* Extract provided

Very fine cyclone feed sump: A PGM producer makes a 10 micron particle split of flotation tails in their cleaner scavenger circuit. A 6 foot deep sump-pump feeds a cluster of 4 inch diameter cyclones where consistent slurry feed is crucial for maintaining an optimized size split. The ultrasonic level monitoring system that was being used was inadequate because the response was too slow and was also negatively impacted by periodic froth on the slurry surface. The sump level was very difficult to maintain and despite having a 70% sump level setpoint the sump multiple times a day overflowed and/or emptied (with pump cavitation) making consistent cyclone operation a real challenge.

Customer installed a 1.5 meter long LTM probe and improved sump level control results were immediate. At a setpoint of 70%, the sump level was controlled tightly in a 62-74% range for the entire first 30 days the probe was in service. And has continued providing excellent service for over the last 1 ½ years.

Secondary mill discharge sump: A large iron ore mill that was using ultrasonics level measurement was experiencing sump level control issues in their secondary mill sumps due to periodic foam build up in the sump as well as generally inconsistent and variable readings due to operating conditions. These sump-pumps feed cyclones to make a -25 µ (micron) size split so consistent operation is required to ensure consistent cyclone operation. Further, due to flowrate variability downstream, the slurry density meters were running erratically.

* Required tasks
(a) According to the sump level control excerpt, within what range was the sump level held during the first 30 days after the LTM probe was installed?
(b) Reproduce the stretch of the sump level control excerpt from "Secondary mill discharge" through "were running erratically.".

* Supplied records
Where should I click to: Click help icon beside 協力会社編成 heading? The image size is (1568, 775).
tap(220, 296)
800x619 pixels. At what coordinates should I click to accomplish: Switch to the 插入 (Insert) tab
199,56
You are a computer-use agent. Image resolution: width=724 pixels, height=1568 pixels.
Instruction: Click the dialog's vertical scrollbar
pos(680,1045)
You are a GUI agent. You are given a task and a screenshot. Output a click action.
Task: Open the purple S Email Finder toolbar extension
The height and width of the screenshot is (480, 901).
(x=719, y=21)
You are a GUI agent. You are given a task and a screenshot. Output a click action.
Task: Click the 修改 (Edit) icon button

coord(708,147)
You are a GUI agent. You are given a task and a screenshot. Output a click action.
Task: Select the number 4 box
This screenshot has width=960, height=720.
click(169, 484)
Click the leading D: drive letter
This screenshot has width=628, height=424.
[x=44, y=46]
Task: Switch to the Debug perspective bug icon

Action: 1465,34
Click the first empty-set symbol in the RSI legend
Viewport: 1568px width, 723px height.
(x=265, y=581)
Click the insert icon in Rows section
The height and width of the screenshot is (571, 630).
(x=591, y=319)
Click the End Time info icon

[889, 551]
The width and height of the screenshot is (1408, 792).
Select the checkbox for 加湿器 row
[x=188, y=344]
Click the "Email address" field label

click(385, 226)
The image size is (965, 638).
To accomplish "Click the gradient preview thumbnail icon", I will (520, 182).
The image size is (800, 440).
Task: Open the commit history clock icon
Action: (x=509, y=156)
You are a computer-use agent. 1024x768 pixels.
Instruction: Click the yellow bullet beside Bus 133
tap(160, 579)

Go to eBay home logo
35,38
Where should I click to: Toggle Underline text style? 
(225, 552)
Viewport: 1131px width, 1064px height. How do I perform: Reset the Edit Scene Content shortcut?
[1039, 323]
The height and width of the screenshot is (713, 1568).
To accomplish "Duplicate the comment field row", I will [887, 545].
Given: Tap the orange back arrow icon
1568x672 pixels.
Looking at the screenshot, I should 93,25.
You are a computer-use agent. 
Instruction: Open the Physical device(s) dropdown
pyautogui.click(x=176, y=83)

* Results for each task
(a) 62-74%, at a setpoint of 70%.

(b)
Secondary mill discharge sump: A large iron ore mill that was using ultrasonics level measurement was experiencing sump level control issues in their secondary mill sumps due to periodic foam build up in the sump as well as generally inconsistent and variable readings due to operating conditions. These sump-pumps feed cyclones to make a -25 µ (micron) size split so consistent operation is required to ensure consistent cyclone operation. Further, due to flowrate variability downstream, the slurry density meters were running erratically.